TASK MATERIAL:
┌──

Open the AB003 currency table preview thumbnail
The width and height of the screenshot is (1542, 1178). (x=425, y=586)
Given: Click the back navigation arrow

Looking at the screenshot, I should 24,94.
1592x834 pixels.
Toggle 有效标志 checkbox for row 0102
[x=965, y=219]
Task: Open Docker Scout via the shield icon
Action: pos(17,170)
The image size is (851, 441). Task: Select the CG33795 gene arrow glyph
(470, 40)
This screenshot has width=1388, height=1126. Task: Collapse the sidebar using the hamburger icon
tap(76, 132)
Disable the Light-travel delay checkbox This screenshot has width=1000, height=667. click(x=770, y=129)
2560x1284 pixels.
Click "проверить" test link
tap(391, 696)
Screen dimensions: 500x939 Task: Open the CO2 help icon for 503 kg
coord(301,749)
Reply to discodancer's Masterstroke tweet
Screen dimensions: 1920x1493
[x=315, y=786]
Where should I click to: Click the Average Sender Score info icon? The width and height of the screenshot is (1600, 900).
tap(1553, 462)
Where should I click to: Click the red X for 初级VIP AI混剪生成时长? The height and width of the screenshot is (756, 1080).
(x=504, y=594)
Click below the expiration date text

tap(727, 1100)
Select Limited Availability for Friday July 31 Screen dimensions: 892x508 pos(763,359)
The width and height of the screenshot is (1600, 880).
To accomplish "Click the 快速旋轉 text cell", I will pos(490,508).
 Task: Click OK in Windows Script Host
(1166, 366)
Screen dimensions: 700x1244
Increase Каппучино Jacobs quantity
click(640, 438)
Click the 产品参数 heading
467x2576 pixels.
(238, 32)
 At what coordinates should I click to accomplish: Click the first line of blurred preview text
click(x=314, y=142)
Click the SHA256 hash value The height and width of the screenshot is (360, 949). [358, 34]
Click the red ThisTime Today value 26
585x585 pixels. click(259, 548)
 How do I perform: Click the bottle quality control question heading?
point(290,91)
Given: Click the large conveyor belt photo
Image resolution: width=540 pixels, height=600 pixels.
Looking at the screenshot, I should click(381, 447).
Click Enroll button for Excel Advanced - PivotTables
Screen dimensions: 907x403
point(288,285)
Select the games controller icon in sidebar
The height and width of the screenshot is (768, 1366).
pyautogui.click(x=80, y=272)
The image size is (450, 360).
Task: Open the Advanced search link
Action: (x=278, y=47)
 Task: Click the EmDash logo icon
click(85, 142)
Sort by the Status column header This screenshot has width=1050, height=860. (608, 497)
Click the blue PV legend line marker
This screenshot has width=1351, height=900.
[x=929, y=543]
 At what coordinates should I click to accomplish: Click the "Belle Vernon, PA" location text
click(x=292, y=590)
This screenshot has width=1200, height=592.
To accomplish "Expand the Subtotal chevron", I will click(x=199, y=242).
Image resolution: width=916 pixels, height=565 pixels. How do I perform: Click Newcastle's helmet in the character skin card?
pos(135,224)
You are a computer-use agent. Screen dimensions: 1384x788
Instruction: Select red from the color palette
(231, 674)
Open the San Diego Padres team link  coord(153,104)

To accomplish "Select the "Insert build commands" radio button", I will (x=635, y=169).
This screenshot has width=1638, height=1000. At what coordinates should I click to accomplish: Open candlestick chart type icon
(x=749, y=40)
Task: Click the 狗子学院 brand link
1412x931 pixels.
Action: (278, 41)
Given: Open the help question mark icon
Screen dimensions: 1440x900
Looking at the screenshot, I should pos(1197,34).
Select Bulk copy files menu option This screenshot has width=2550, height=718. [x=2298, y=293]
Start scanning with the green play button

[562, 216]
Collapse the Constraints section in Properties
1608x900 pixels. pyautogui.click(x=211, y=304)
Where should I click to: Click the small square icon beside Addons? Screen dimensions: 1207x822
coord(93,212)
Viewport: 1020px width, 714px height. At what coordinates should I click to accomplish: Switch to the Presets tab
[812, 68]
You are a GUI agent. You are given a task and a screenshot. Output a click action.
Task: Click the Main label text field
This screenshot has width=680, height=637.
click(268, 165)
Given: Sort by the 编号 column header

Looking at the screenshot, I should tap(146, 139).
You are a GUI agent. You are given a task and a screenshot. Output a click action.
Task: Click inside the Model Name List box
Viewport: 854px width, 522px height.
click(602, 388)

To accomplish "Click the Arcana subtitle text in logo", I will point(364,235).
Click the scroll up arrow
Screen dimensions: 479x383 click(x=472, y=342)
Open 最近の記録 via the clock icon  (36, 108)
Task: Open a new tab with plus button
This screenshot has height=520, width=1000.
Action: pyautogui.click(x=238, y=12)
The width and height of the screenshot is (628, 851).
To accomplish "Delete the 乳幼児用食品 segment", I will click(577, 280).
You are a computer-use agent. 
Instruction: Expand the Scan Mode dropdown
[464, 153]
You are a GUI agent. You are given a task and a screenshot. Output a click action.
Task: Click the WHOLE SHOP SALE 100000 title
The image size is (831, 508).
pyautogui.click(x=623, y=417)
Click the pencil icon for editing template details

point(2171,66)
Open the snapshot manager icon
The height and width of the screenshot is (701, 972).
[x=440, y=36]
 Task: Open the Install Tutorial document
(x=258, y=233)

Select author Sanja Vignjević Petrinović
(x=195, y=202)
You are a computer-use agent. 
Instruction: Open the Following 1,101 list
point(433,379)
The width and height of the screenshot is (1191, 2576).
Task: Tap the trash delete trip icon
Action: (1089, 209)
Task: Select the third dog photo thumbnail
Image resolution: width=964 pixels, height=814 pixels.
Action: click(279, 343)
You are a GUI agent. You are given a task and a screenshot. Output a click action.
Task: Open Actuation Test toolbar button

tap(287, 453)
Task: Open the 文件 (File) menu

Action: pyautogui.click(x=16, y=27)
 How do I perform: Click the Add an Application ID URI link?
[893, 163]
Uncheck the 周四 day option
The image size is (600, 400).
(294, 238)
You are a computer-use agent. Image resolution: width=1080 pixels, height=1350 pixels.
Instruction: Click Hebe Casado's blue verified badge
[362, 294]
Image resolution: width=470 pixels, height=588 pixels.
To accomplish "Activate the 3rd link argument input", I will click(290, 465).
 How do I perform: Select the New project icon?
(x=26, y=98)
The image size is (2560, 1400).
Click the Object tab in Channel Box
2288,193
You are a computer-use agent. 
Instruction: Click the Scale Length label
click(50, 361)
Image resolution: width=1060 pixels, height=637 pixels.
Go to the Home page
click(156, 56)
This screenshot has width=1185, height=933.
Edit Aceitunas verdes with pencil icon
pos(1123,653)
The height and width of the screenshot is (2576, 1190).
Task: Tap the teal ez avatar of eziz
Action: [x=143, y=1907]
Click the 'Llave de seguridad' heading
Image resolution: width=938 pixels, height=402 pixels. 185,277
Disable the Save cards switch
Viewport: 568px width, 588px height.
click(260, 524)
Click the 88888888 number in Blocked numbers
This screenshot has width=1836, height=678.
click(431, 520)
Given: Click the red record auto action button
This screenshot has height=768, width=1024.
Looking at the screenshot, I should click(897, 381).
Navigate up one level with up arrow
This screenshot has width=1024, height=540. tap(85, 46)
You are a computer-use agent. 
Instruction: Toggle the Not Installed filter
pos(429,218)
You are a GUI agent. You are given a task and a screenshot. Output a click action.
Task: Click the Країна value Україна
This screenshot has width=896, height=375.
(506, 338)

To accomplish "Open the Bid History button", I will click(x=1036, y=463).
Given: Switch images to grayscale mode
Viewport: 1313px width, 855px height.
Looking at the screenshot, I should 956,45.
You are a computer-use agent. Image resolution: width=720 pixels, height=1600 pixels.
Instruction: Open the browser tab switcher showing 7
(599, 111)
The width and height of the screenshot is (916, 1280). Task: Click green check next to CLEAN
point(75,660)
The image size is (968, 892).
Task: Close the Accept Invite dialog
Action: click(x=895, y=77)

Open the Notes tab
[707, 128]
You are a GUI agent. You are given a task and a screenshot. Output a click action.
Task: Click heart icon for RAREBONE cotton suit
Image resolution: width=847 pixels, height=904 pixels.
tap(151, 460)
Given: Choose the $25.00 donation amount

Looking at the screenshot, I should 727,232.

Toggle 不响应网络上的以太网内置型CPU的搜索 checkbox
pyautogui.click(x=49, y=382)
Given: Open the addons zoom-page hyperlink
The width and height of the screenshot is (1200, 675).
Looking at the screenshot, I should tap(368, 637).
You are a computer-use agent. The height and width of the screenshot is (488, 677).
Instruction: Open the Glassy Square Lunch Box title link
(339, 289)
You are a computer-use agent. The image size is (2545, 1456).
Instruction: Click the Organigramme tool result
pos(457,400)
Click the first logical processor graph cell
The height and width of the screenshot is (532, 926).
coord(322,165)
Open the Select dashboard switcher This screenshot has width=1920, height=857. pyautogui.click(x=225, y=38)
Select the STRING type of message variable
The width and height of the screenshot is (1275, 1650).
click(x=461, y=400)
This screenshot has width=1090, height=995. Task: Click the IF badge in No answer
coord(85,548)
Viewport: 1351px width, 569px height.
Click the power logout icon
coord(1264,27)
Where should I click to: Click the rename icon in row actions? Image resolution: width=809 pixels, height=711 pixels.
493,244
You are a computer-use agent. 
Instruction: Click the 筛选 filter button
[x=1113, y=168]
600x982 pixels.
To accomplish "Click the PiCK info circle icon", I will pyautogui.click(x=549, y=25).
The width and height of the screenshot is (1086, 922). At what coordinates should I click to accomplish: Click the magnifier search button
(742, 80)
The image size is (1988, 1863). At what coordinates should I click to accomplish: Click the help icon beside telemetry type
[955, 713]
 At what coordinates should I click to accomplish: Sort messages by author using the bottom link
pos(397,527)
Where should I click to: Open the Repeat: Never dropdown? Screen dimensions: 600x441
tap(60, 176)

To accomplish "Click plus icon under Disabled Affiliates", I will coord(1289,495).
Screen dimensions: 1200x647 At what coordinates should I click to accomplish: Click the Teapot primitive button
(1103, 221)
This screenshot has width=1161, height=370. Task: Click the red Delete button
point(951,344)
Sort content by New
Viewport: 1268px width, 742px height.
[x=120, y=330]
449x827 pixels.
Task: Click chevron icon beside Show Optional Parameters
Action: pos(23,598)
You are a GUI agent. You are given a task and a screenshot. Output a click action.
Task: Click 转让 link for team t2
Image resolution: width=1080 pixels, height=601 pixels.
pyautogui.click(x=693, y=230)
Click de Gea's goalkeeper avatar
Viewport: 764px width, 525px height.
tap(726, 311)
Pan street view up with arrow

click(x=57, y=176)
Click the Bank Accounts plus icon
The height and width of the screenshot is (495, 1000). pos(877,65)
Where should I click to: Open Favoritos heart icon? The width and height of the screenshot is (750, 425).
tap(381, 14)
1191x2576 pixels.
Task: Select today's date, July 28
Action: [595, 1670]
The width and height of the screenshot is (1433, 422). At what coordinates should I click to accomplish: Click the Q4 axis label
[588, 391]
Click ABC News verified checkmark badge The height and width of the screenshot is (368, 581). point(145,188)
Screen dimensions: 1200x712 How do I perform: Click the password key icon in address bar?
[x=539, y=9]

└──

DIRECTIONS:
Scan the records for the word "will" and copy every line where it is found.

ANSWER BOX:
To accomplish "Click the 快速旋轉 text cell", I will pos(490,508).
To accomplish "Expand the Subtotal chevron", I will click(x=199, y=242).
To accomplish "Select the "Insert build commands" radio button", I will (x=635, y=169).
To accomplish "Click the Arcana subtitle text in logo", I will point(364,235).
To accomplish "Delete the 乳幼児用食品 segment", I will click(577, 280).
To accomplish "Activate the 3rd link argument input", I will click(290, 465).
To accomplish "Open the Bid History button", I will click(x=1036, y=463).
To accomplish "Click the PiCK info circle icon", I will pyautogui.click(x=549, y=25).
To accomplish "Click plus icon under Disabled Affiliates", I will coord(1289,495).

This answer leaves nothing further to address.